PSP Video Game Review: Crisis Core: Final Fantasy VII

Absolutely beautiful cut scenes, a captivating story with average but often repetitive gameplay!

TITLE: CRISIS CORE: FINAL FANTASY VII (クライシス コア -ファイナルファンタジ)

COMPANY: SQUARE ENIX

ESRB RATING: T for TEEN. Blood, mild language, mild suggestive themes and violence

OFFICIAL WEBSITE

THE STORY CONTINUES WHERE IT ALL BEGAN…

Welcome to the next video game inspired by the “Final Fantasy VII” series.

Taking a short break from the other “Square Enix” hit game “The World Ends with You” for the Nintendo DS, I immediately shifted gears to a game that I have been wanting to play and put some time into.

From the point of watching the beautiful cut scenes from the introduction, which are just as beautiful for CGI animation for those of us who watched “Advent Children”, I was as giddy as a “Final Fantasy” fanboy to see how things began and getting to know more about SOLDIER (the group that FF VII protagonist Cloud was a member of).

The story of “CRISIS CORE” takes place seven years prior to the events of “Final Fantasy VII”.

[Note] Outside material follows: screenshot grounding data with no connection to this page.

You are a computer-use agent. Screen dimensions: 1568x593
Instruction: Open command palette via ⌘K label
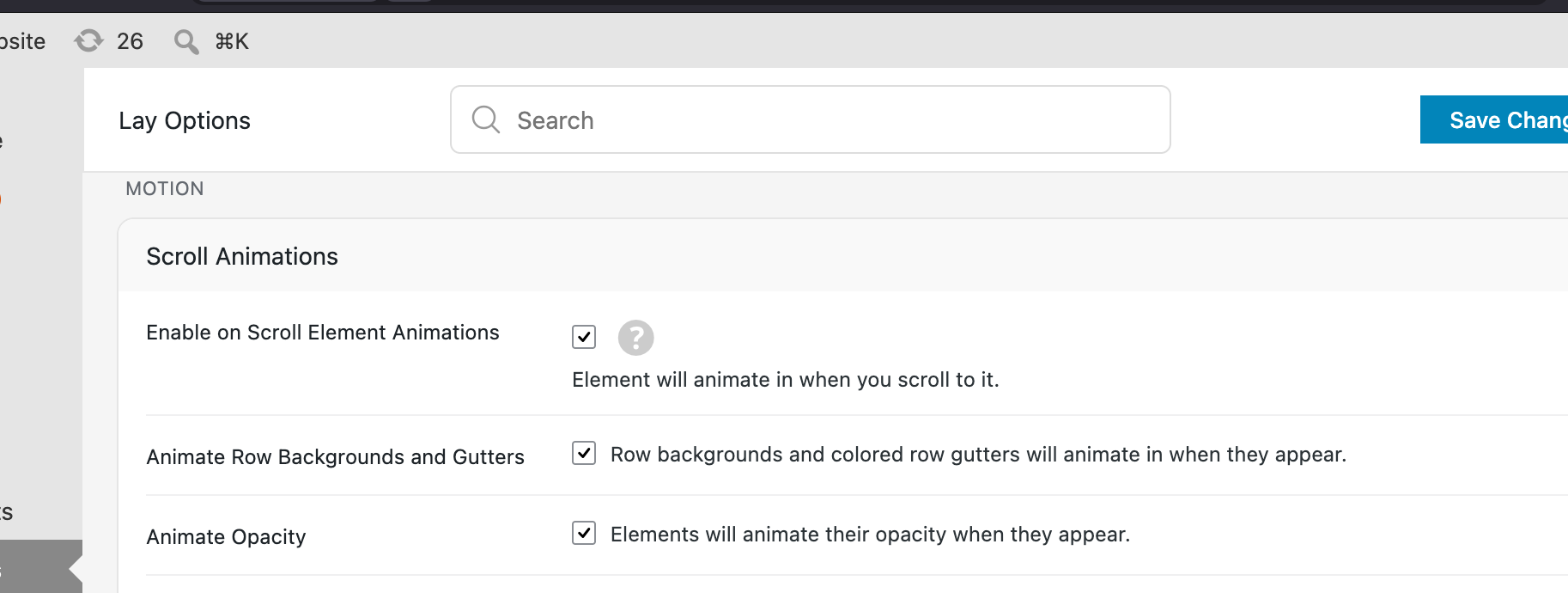[x=232, y=41]
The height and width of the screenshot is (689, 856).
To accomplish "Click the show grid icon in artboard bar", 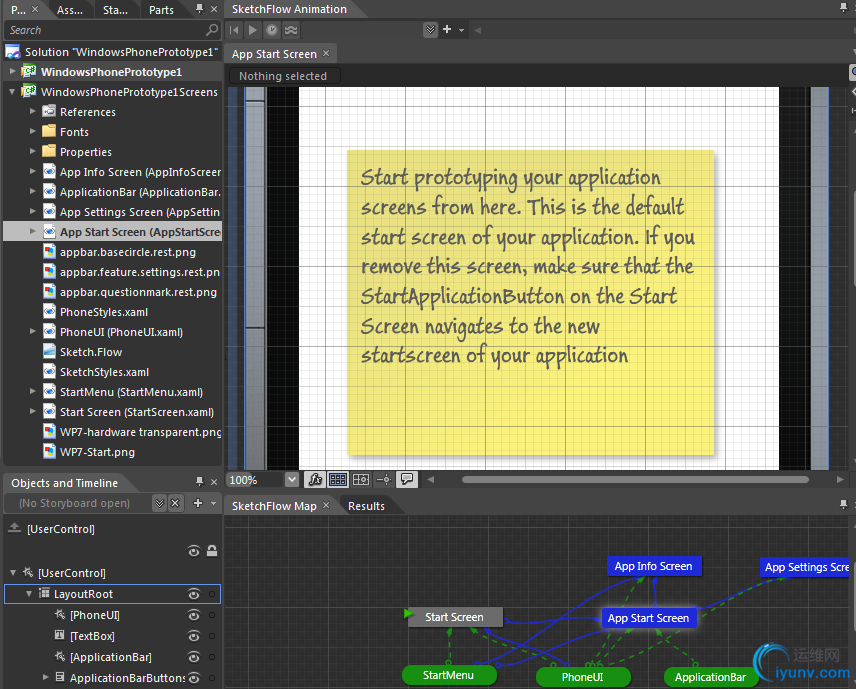I will coord(338,480).
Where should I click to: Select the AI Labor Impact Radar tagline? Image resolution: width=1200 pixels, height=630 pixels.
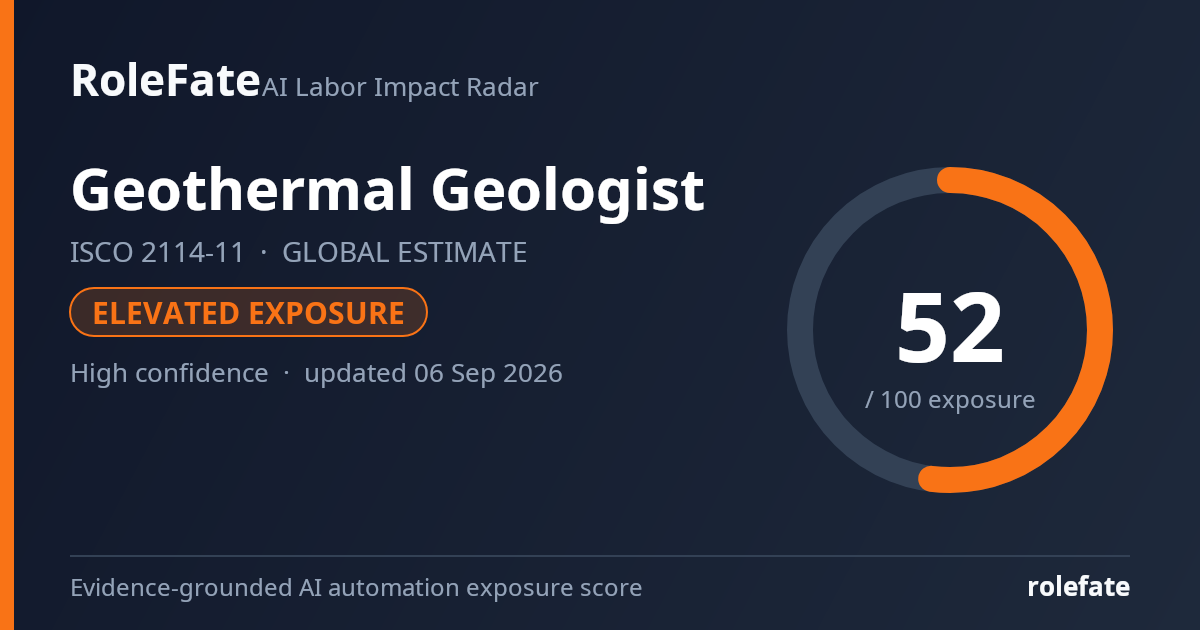[x=400, y=88]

The Shinra Company is rapidly increasing its influence through its monopoly on mako energy and military might and establishing its dominance over the world.

SOLDIER is a group of skilled combat operatives within Shinra and those strong enough become SOLDIER 1st Class.

The main storyline focuses on the character Zack. A SOLDIER 2nd Class who dreams of becoming a hero and is under the guidance of 1st Class mentor, Angeal.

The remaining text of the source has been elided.